Why is Syriac interesting? — Because a lot of Greek literature was translated into it, and often a Syriac translation will exist where the original is lost. This is how the Arabs came into possession of Greek science, and so it was transmitted to us. The entire works of Aristotle were translated into Syriac, not once but twice (by different factions) so that Syriac-speakers could take part in the theological arguments which dominated the eastern Roman empire and were all phrased in Aristotelean dialectic.
Sebastian Brock’s Introduction to Syriac Studies is a relatively short overview of the subject.
In the 1900’s, the then Chaldean Archbishop of Seert, Addai Scher, toured around the monasteries of his region and published brief catalogues of the contents of their libraries, often as articles in the Journal Asiatique. This is now online at Gallica. So I have PDF’s of these catalogues of Notre-Dame des Semences at Alqos, the Borgia collection in Rome, and the Jerusalem Patriarchate, and each has a list of names in an index at the back.
I have been attempting to track down information about Syriac authors and their works. Last night I made a rather surprising discovery. I was compiling some information about John bar Penkaye. I could only find information on one of his works, the Rish Melle or Historical Summary. Book 15 of this is a contemporary record of events after the Arab invasion, including the death of Mohammed’s grandson Hassan. But I knew other works existed.
In the indices, I found works listed! I then repeated this for others that I am interested in — the 7th century astronomer Severus Sebokht, and the obscure Thomas of Edessa of the 6th century. In both cases there were manuscripts of works whose existence was quite unknown to me.
Of course I have only a few catalogues here. The catalogue of Seert itself was published as a book of ca. 100 pages, of which I will try to obtain a photocopy (only 2 copies here in the UK!).

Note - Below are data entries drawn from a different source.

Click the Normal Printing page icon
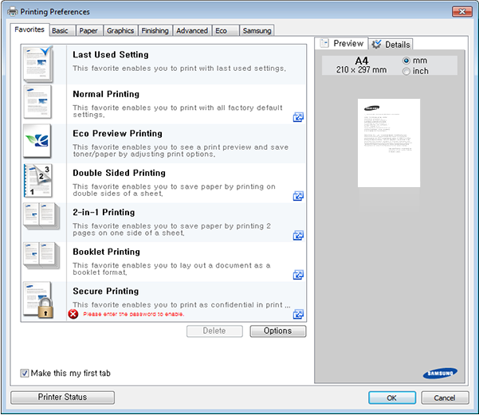The image size is (479, 415). point(37,102)
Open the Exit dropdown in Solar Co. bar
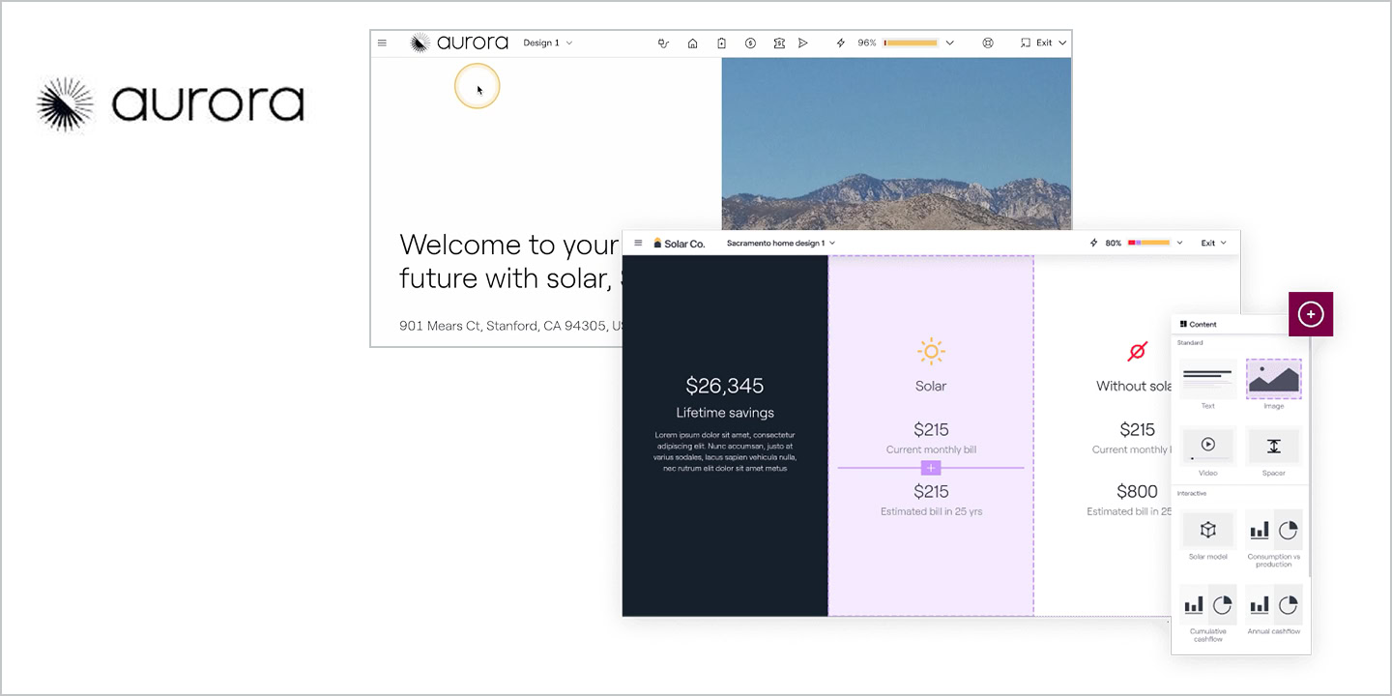This screenshot has height=696, width=1392. tap(1213, 244)

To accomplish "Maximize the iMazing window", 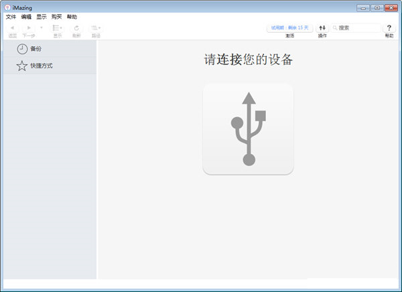I will (x=377, y=7).
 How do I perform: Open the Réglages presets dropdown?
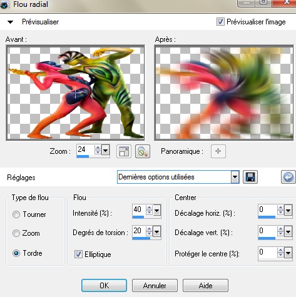(235, 177)
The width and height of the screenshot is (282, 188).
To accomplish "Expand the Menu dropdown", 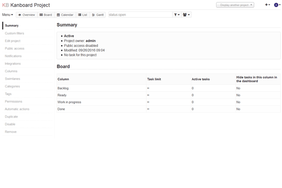I will (8, 15).
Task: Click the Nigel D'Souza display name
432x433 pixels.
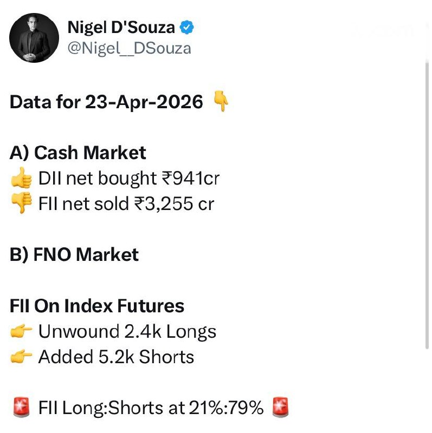Action: (121, 27)
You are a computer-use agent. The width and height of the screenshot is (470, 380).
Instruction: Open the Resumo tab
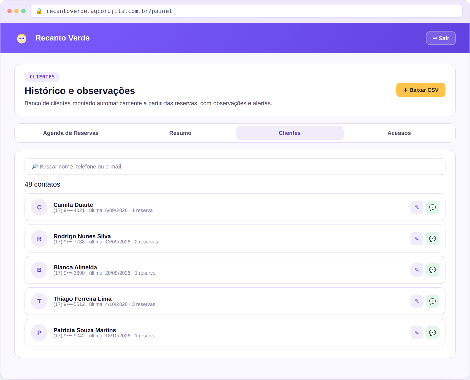pyautogui.click(x=180, y=133)
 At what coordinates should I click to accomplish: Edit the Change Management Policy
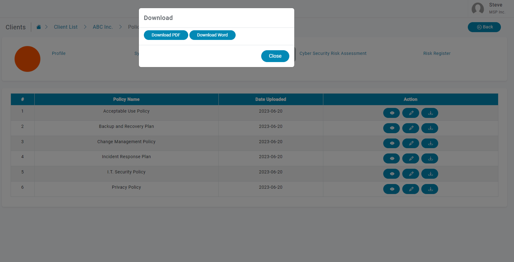coord(411,143)
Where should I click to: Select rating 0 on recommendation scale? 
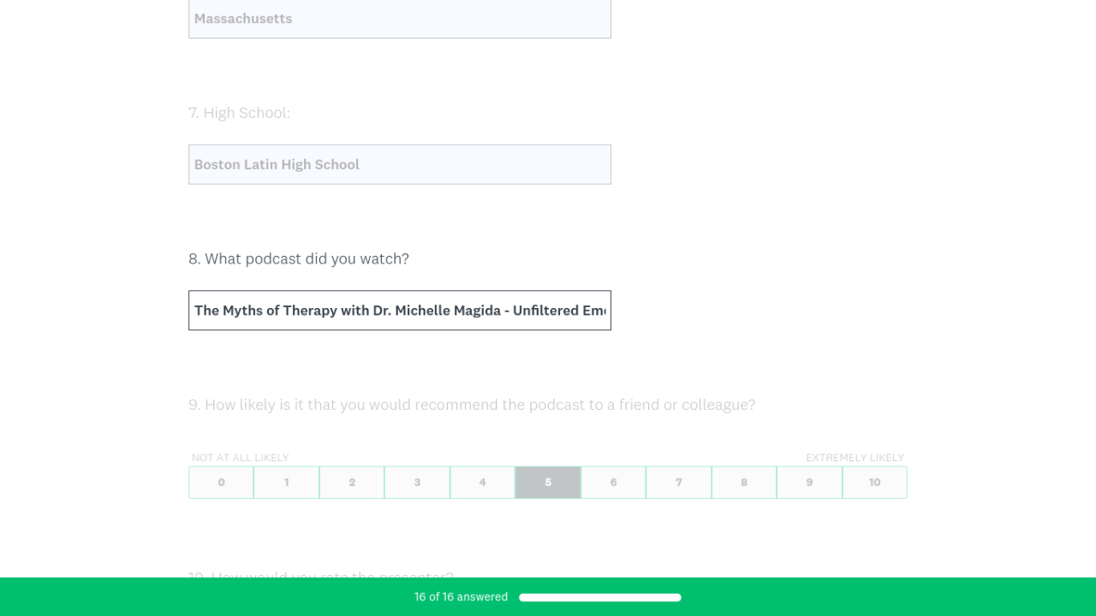pos(221,483)
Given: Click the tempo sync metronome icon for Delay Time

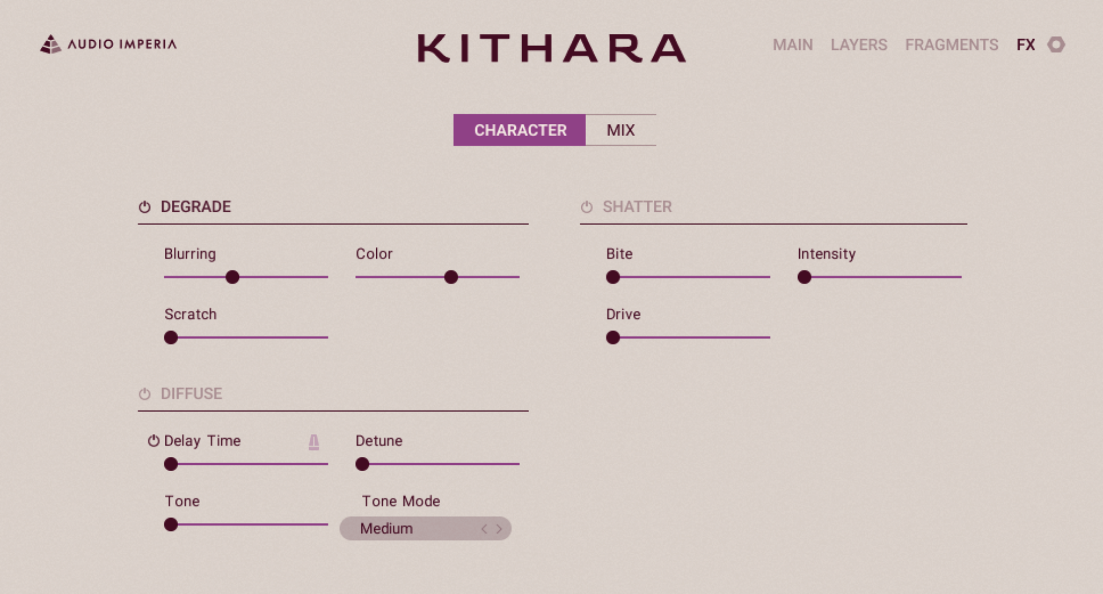Looking at the screenshot, I should point(313,442).
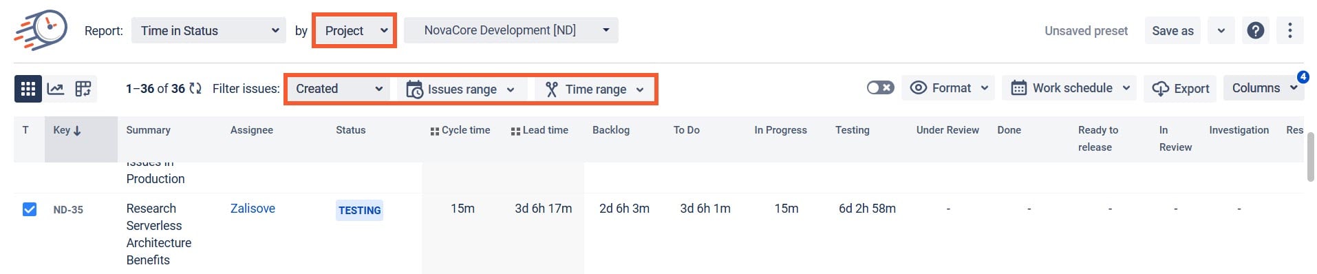Open the Time in Status report dropdown
Image resolution: width=1317 pixels, height=274 pixels.
tap(209, 30)
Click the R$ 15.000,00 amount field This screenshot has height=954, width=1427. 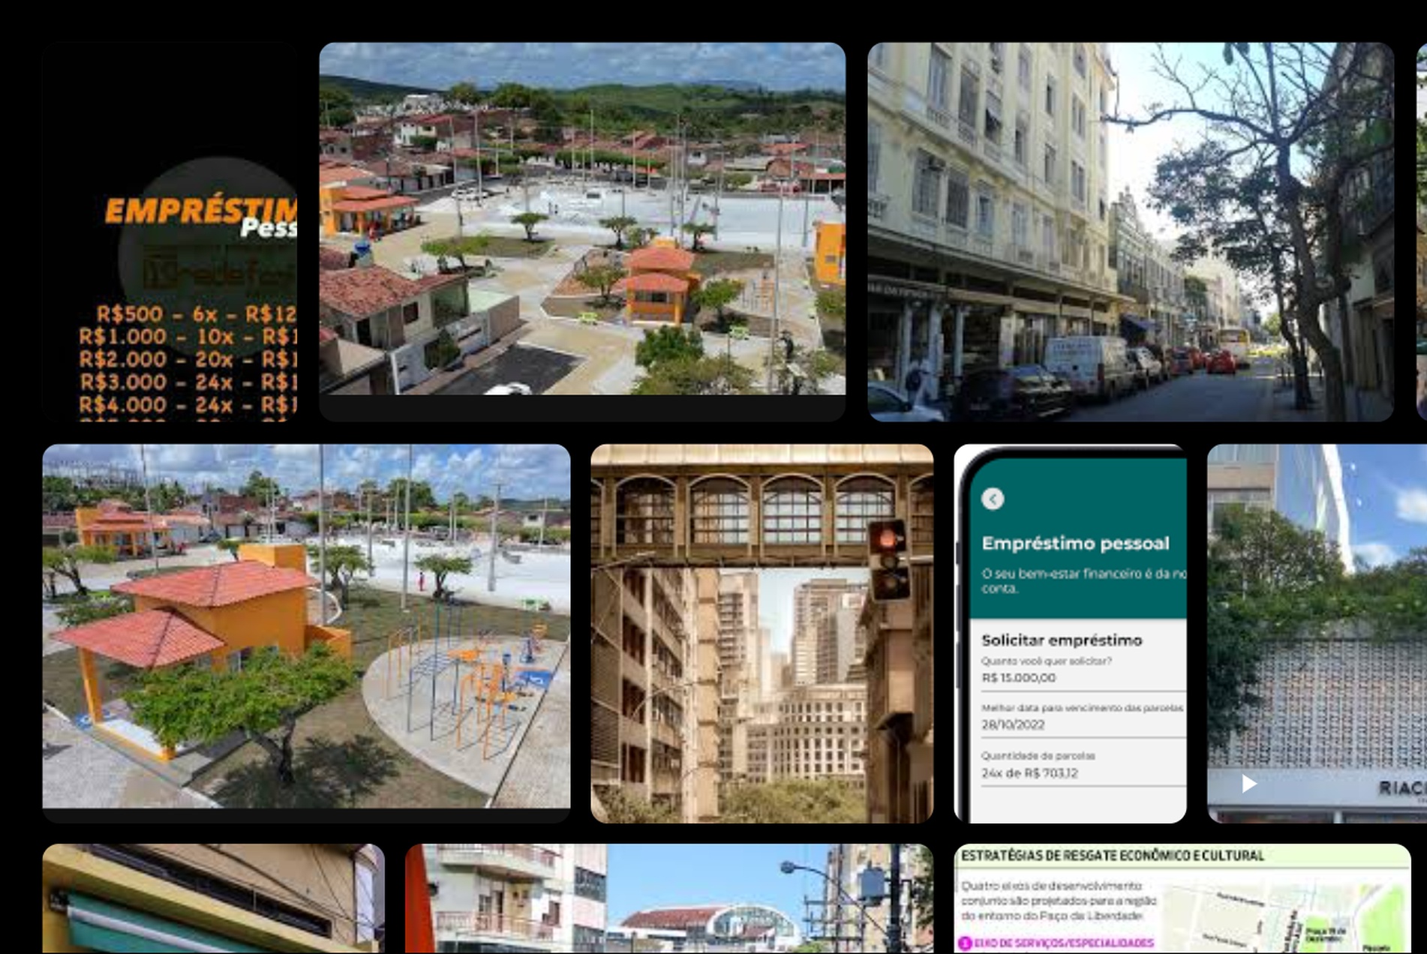coord(1019,677)
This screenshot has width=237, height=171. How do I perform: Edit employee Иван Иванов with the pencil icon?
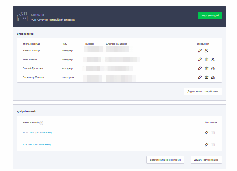click(200, 60)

I fear that the catalogue of the library at Seert will make mournful reading — it was burned by the Turks in 1915, and Addai Scher himself was martyred. It contained the only copy in the world of Theodore of Mopsuestia De incarnatione. Scher had discovered it in 1905 — only fragments were known before then — and brought it to Seert for safekeeping. But it was never published, and no man living now knows what that work said.